『エイリアン:ロムルス』が描く“恐怖の秘訣”とは?『ドント・ブリーズ』の鬼才監督が明かす〈エイリアン新章〉制作秘話

反撃不可能な“絶対的脅威”ふたたび!『エイリアン:ロムルス』
『エイリアン:ロムルス』の舞台となるのは、極限の密室ともいえる宇宙。人生の行き場を失った6人の若者たちが、生きる希望を求めて足を踏み入れた宇宙ステーション<ロムルス>だ。しかし、そこで彼らを待っていたのは、“エイリアン”という名の絶望だった……。
寄生した人間の胸を突き破り、異常な速さで進化するエイリアンたち。しかも、その血液はあらゆる物質を溶かすほどの強酸性で、不用意な攻撃は命取りとなる。そんな宇宙最強にして最恐の生命体から、はたして彼らは逃げ切れるのか――?

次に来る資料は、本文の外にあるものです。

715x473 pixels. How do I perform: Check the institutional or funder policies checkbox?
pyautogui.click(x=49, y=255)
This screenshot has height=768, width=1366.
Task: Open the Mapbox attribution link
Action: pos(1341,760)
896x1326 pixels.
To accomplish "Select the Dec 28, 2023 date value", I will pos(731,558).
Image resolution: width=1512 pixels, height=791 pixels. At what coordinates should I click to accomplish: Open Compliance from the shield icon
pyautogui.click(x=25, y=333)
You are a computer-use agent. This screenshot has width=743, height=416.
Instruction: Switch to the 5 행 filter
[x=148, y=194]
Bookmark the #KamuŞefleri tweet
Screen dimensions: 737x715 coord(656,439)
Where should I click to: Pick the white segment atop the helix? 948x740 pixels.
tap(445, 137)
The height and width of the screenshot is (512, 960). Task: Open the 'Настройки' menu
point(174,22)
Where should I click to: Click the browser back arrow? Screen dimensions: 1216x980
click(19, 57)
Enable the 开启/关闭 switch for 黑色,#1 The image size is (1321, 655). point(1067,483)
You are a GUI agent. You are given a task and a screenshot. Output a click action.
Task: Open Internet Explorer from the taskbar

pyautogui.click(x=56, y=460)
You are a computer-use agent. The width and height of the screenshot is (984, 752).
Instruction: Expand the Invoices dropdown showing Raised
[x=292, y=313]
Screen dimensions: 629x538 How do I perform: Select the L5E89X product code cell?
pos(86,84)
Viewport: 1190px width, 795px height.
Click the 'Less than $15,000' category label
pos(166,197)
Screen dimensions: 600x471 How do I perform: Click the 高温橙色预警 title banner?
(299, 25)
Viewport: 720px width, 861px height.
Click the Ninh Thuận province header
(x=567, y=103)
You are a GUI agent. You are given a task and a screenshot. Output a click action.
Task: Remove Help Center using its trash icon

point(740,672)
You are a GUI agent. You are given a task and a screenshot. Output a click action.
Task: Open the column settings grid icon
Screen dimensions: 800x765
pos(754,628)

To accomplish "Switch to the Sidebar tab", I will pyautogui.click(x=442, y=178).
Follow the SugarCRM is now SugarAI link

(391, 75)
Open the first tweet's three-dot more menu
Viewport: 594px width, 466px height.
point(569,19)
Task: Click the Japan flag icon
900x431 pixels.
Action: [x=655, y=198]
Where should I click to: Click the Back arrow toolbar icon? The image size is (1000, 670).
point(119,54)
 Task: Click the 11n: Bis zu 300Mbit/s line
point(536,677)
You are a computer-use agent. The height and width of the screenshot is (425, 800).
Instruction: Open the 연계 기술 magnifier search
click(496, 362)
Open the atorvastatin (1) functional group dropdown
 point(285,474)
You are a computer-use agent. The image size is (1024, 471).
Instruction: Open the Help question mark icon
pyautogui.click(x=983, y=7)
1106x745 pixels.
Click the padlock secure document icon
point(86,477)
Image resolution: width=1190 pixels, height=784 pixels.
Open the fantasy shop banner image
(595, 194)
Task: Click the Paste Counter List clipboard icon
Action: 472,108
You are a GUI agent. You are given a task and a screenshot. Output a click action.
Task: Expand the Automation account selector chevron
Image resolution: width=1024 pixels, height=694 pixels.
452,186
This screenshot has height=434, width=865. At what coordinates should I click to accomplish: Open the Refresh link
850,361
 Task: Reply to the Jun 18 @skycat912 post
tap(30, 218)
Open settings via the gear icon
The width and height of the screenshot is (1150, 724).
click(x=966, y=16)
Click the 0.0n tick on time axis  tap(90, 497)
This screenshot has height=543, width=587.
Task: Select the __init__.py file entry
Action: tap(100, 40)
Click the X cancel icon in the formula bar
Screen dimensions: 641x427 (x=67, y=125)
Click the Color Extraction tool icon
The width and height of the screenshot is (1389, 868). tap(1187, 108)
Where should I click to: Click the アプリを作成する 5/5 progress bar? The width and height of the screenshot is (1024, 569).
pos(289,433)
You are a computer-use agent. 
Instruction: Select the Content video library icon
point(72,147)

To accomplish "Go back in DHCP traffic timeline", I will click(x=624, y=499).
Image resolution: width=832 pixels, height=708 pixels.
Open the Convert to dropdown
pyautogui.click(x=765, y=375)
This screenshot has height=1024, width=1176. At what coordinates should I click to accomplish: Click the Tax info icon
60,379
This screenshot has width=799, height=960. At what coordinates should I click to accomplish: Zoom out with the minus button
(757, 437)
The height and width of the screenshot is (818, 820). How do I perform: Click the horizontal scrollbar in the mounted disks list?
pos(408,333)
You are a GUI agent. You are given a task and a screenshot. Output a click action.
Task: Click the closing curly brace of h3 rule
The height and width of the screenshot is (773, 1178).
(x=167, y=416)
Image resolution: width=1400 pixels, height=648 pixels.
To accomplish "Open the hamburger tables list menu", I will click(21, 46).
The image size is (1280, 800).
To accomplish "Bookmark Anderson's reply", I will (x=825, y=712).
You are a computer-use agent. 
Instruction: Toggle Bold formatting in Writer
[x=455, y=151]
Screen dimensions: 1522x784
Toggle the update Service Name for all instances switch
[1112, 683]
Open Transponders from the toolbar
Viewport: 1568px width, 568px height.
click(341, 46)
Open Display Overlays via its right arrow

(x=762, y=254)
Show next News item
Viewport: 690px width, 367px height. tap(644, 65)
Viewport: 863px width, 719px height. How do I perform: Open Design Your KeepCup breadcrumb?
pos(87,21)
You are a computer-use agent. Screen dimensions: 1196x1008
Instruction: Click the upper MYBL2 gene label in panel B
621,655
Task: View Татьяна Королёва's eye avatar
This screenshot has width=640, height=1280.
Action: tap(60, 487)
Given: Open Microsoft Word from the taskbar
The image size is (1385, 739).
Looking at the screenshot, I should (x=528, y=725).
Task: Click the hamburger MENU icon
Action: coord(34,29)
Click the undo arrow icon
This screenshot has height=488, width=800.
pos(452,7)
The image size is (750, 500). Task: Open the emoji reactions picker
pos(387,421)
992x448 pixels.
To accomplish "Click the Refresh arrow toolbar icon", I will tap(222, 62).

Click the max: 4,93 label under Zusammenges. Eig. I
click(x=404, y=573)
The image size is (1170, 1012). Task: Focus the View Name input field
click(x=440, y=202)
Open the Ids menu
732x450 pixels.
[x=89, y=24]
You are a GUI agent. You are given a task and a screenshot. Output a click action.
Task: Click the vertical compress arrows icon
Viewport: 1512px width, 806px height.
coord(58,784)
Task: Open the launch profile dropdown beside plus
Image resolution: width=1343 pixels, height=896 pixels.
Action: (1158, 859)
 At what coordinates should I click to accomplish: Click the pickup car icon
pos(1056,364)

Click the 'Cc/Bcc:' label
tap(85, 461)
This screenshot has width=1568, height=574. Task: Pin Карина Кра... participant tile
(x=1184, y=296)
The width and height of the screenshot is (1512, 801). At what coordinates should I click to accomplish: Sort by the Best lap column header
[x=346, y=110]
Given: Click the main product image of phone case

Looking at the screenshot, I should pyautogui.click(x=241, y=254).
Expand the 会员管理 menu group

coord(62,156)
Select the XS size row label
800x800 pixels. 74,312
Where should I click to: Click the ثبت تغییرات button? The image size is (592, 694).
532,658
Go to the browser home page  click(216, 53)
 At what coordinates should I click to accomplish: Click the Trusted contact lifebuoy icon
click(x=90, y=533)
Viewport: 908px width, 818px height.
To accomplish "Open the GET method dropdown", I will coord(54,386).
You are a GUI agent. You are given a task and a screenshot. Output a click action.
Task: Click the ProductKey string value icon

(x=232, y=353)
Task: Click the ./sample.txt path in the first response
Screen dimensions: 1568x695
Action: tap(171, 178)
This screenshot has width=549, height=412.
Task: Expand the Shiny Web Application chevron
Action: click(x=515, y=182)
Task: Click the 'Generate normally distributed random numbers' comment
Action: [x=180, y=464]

『エイリアン:ロムルス』©2024 20th Century Studios. All Rights Reserved.
アルバレス監督が脚本に込めた「最も重要なこと」
世界中の誰もが知る『エイリアン』シリーズの最新作の監督に抜擢されたフェデ・アルバレス。彼はサム・ライミ監督の名作ホラー『死霊のはらわた』のリメイク版監督に抜擢され注目を集めると、続くオリジナル作品『ドント・ブリーズ』が大ヒットを記録しシリーズ化。観客も思わず息を潜めてしまうスリリングな展開、そして音や静寂を巧みに利用して緊張感をMAXまで引き上げる演出など、その類稀な才能を世界に知らしめた。
『エイリアン』について、「何度も観ていたので、この映画を作るプロセスを始める前から、これまでのシリーズは完全に覚えていたと思います」と語るほどシリーズを知り尽くしていたアルバレス監督。本作の制作に取り掛かる前に、膨大なリサーチと準備期間を経たそうで、プロジェクトが始まった当初のことをこう振り返る。
脚本家・監督としての第一歩は、いつも脚本を書き始めることなんです。(スティーヴン・)スピルバーグも言うように、もしそれが脚本のページに書かれていなければ、それは(映画には)出てきません。だから、まずその努力をしました。
その脚本づくりについて彼が意識したのは、「他の『エイリアン』作品を観たことがなくても、“エイリアン”が何なのかを知らなくても、その脚本を読めば、それをちゃんと理解できるようにする」ということ。その脚本への熱い想いは、彼自身の言葉からも滲み出ている。
ページをめくる手が止まらなくて、ストーリーや登場人物に感情移入したくなるようなものにしたんです。それが映画作りにおける最初の部分であり、最も重要なことでした。映画を作る時に、私たちに書ける最高のストーリーでやれるようにするんです。
エイリアンという宇宙最恐で最悪な生物に自然と目が行きがちだが、アルバレス監督が重要視したのは、映画のストーリーであり、本作に登場する若者たちの中のドラマだったのだ。

『エイリアン:ロムルス』©2024 20th Century Studios. All Rights Reserved.
特別“じゃない”若者たちが遭遇する恐怖を体感せよ!
『エイリアン』シリーズの登場人物には、専門的なトレーニングを受けた軍人や各分野の専門家、そして死の概念を持たない万能アンドロイドなど、SF的な意味での頼もしさがあった。宇宙船に乗って航行するのだから、それぞれ特殊なスキルを有したキャラクターを用意するのは必然だ。そして、その中から映画史に残る名キャラクターたちも生まれていった。
最新作『~ロムルス』のメインキャラクターは過去シリーズと少し異なり、それぞれ問題や悩みを抱えた6人の若者たち(+やや欠陥アリ? なアンドロイド)。そして同時に、そこにこそアルバレス監督らしさが光る。彼が得意とする“密室”の舞台設定は完全に逃げ場のない“宇宙船”へと移り、若者たちは“生存率0%”の絶望に立ち向かう。あらゆる恐怖の強化・再設定に思わず身がすくむが、これまで様々なシチュエーションで“襲撃・反撃”も描いてきたアルバレス監督の腕の見せ所と言えるだろう。
宇宙最恐の生命体“エイリアン”はこの秋、日本の観客にどんな恐怖を味わわせてくれるのか? 広大な宇宙の密室で起こる究極のサバイバル・スリラー『エイリアン:ロムルス』は、2024年9月6日(金)より全国公開中。